Question1.step2 (Simplifying the First Term: $$(2x^{2}y^{-5})^{3}$$)

We will apply the exponent of 3 to each factor inside the first parenthesis. This means we will calculate $$2^3$$, $$(x^2)^3$$, and $$(y^{-5})^3$$.
For the numerical part: $$2^3 = 2 \times 2 \times 2 = 8$$.
For the x-term: When raising a power to another power, we multiply the exponents. So, $$(x^2)^3 = x^{2 \times 3} = x^6$$.
For the y-term: Similarly, $$(y^{-5})^3 = y^{-5 \times 3} = y^{-15}$$.
So, the first simplified term is $$8x^6y^{-15}$$.
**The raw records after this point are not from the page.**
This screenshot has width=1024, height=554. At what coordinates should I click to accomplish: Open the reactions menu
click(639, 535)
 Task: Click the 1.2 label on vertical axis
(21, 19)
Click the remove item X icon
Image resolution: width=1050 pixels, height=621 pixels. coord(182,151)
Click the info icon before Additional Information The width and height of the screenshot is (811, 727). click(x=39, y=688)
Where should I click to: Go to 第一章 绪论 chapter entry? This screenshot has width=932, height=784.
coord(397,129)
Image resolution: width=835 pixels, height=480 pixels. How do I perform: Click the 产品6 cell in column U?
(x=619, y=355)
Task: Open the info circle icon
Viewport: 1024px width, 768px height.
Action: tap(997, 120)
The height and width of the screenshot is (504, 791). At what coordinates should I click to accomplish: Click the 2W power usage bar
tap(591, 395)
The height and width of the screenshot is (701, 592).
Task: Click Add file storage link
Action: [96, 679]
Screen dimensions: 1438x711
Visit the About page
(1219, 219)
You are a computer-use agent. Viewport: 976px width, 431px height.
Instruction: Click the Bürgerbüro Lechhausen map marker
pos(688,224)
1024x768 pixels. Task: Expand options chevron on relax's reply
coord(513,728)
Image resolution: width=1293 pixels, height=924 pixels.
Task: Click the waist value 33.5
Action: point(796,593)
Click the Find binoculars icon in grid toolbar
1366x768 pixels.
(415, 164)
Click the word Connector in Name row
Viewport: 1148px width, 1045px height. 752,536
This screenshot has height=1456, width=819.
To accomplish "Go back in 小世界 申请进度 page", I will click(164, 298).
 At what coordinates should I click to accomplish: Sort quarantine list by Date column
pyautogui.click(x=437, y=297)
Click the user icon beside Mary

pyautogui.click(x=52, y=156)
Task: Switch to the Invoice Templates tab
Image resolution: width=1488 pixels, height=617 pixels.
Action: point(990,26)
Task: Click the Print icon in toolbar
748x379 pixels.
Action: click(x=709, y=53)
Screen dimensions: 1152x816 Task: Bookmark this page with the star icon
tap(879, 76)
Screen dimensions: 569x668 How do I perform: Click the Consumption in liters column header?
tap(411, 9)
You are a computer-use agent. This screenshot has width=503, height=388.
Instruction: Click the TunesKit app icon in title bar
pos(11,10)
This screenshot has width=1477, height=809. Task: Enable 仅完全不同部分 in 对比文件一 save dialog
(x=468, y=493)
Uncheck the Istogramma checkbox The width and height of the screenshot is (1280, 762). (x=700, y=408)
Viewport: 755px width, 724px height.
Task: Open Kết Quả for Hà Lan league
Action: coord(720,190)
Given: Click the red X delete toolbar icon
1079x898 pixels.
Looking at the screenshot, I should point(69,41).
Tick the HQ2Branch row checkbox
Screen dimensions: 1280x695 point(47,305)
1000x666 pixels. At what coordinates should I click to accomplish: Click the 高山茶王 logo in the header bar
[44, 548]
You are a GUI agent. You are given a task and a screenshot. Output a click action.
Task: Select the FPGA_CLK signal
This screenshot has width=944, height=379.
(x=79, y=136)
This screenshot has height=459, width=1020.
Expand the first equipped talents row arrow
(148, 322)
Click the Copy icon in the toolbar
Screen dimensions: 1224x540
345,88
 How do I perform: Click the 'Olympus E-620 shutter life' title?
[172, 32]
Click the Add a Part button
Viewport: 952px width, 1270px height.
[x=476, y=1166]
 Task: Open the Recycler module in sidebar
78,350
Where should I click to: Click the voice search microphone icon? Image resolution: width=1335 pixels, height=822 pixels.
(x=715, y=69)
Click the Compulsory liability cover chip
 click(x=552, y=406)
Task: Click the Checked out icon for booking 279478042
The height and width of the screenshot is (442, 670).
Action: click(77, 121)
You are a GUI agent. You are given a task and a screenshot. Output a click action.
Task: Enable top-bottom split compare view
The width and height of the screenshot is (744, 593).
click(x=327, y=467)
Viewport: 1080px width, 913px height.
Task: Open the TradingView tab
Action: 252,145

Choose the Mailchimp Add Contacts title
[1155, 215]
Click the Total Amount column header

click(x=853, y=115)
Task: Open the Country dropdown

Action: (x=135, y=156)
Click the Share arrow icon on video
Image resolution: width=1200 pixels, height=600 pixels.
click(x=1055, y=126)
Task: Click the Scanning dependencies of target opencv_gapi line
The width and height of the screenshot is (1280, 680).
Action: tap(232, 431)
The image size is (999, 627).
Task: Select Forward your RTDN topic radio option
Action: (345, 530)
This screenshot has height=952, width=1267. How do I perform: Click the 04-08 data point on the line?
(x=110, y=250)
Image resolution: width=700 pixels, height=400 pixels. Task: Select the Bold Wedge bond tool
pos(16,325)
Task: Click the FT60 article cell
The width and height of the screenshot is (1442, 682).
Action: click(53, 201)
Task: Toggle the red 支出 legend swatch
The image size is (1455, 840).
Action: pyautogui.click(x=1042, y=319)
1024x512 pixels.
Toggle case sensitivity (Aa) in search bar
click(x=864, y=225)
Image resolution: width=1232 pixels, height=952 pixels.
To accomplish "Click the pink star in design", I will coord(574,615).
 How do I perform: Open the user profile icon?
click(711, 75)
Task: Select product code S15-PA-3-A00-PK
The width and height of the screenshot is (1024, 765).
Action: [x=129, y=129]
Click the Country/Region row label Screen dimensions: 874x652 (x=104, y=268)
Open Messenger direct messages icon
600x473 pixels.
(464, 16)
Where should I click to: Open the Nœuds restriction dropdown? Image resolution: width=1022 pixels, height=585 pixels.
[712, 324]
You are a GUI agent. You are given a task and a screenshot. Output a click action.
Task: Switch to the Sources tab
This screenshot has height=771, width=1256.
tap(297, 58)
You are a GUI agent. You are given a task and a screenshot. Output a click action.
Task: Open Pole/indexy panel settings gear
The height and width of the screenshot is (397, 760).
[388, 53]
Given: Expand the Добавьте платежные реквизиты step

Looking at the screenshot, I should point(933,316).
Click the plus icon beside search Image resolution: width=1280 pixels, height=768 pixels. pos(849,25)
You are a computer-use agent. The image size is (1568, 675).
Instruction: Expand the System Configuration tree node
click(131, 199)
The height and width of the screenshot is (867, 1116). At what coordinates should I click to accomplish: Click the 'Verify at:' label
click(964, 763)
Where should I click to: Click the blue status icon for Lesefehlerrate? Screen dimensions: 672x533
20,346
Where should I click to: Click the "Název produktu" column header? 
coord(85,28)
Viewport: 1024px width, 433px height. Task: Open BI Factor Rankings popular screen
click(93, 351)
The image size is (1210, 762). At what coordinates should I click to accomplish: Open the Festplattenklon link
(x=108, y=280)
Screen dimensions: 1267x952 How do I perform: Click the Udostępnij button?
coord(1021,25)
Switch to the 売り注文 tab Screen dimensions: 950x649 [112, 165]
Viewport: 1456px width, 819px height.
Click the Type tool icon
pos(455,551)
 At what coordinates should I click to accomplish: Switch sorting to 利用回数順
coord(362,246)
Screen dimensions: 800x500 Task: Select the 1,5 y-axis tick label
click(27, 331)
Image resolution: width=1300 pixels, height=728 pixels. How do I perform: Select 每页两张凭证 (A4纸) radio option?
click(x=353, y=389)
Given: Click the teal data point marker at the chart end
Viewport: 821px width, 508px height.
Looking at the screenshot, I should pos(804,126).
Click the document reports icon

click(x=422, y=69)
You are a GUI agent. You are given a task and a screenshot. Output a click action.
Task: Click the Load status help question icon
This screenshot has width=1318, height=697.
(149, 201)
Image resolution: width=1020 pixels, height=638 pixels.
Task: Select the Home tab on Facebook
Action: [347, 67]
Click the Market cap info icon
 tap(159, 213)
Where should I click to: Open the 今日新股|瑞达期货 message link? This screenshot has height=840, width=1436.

Question1.step3 (Simplifying the Second Term: $$(3x^{-4}y^{2})^{-4}$$)

Now, we apply the exponent of -4 to each factor inside the second parenthesis. This means we will calculate $$3^{-4}$$, $$(x^{-4})^{-4}$$, and $$(y^2)^{-4}$$.
For the numerical part: $$3^{-4} = \frac{1}{3^4}$$. We calculate $$3^4 = 3 \times 3 \times 3 \times 3 = 9 \times 9 = 81$$. So, $$3^{-4} = \frac{1}{81}$$.
For the x-term: Multiplying the exponents, $$(x^{-4})^{-4} = x^{-4 \times -4} = x^{16}$$.
For the y-term: Multiplying the exponents, $$(y^2)^{-4} = y^{2 \times -4} = y^{-8}$$.
So, the second simplified term is $$\frac{1}{81}x^{16}y^{-8}$$.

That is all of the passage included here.